1. **What a "field" needs:** For this new number system to be a "field," every number in it (except zero) must have a "partner" that, when you multiply them, gives you 1. This partner is called a multiplicative inverse.

2. **Test a simple number:** Let's pick a simple, non-zero number from our integer world to test: the number 2. (It's not zero in our new system because 2 is not $x^3-2$ or a multiple of it).

3. **Try to find its inverse:** Does 2 have a partner in our new system that multiplies with it to make 1? Let's pretend it does, and call this partner 'Y'. So we want $2 \times Y = 1$. Since numbers in our system look like $a_0 + a_1x + a_2x^2$, our partner 'Y' would be some polynomial like that: $Y = a_0 + a_1x + a_2x^2$ for some integers $a_0, a_1, a_2$.

4. **Set up the multiplication:** If $2 \times (a_0 + a_1x + a_2x^2) = 1$ in this system, it means that the polynomial $2(a_0 + a_1x + a_2x^2) - 1$ must "behave like zero" in our system.

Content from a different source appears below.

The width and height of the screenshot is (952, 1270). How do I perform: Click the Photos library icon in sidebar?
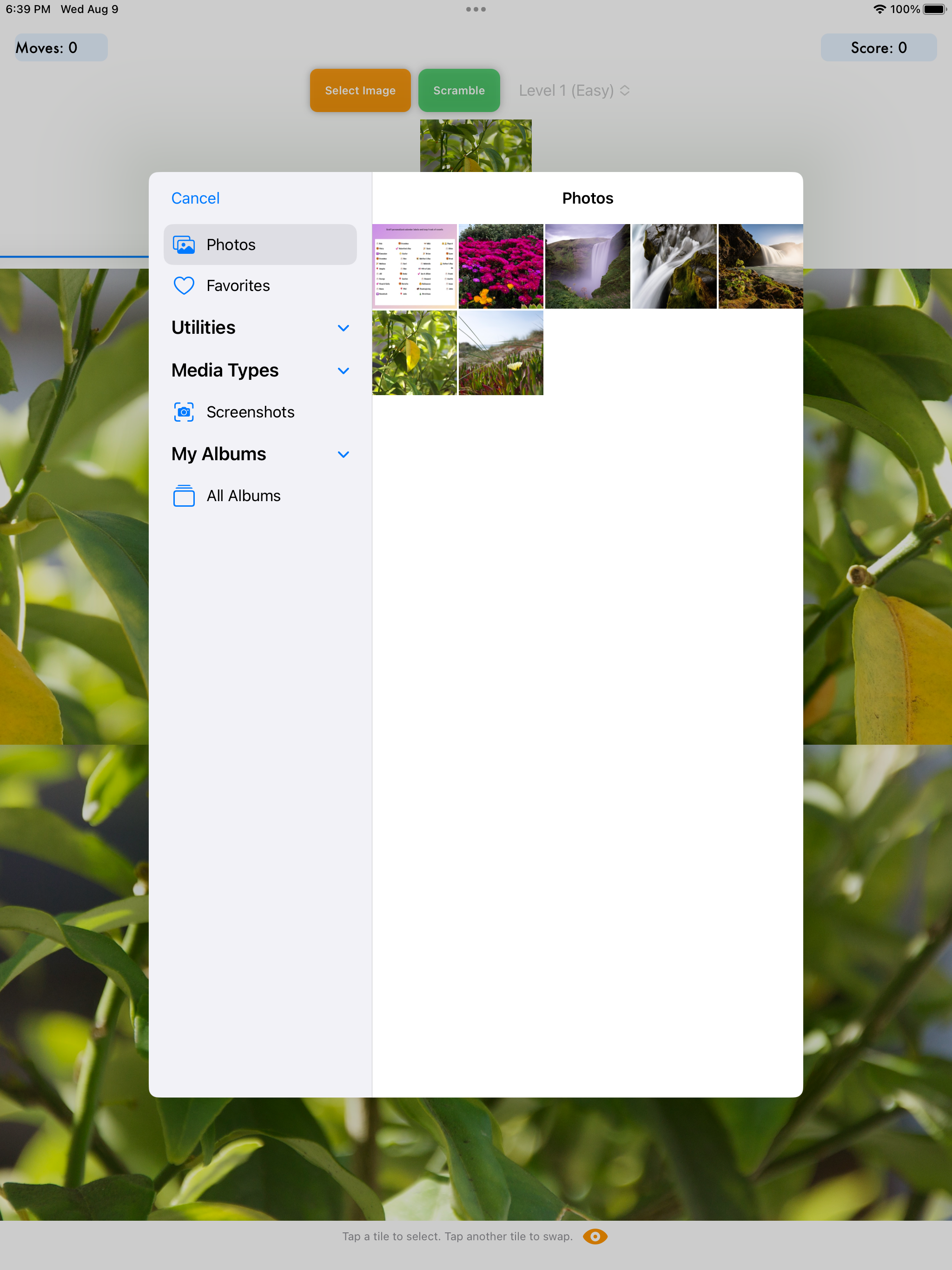pyautogui.click(x=184, y=245)
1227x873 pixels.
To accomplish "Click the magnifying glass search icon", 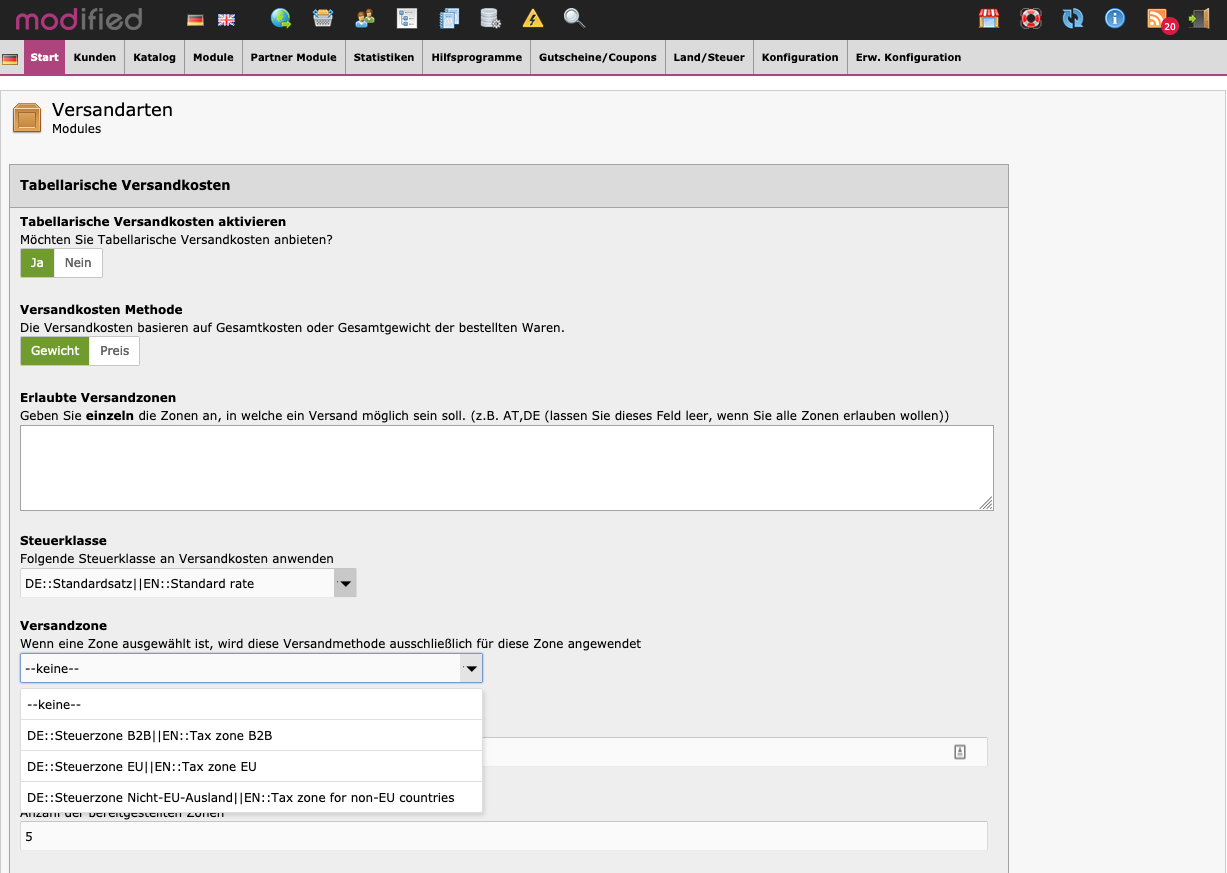I will [574, 18].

That means it must be a multiple of $x^3-2$.
So, we're looking for integers $a_0, a_1, a_2$ such that:
$2a_0 - 1 + 2a_1x + 2a_2x^2 = k(x^3-2)$ for some polynomial $k(x)$ with integer coefficients.

5. **Look at the 'size' (degree) of the polynomials:**
* The left side of the equation, $2a_0 - 1 + 2a_1x + 2a_2x^2$, is a polynomial with a highest power of $x$ being $x^2$. So its "degree" is at most 2.
* The right side, $k(x^3-2)$, has $x^3$ in it. If $k(x)$ is not zero, its degree would be at least 3 (because $x^3-2$ has degree 3).

6. **Find the problem:**
* The only way a polynomial of degree at most 2 can equal a polynomial of degree at least 3 (that is a multiple of $x^3-2$) is if both sides are actually the zero polynomial. This means $k(x)$ must be zero.
* If $k(x)$ is zero, then our equation becomes:
$2a_0 - 1 + 2a_1x + 2a_2x^2 = 0$.
* For this polynomial to be zero for all $x$, all its coefficients must be zero:
* $2a_2 = 0 \implies a_2 = 0$
* $2a_1 = 0 \implies a_1 = 0$
* $2a_0 - 1 = 0 \implies 2a_0 = 1$
* Can you find an integer $a_0$ that makes $2a_0=1$ true? No! An integer multiplied by 2 is always an even number, and 1 is an odd number.

7. **Conclusion:** Since we can't find an integer $a_0$ that satisfies $2a_0=1$, it means our initial assumption that 'Y' exists (that 2 has a multiplicative inverse) was wrong! Because the number 2 doesn't have a multiplicative inverse in this new number system, it's not a field.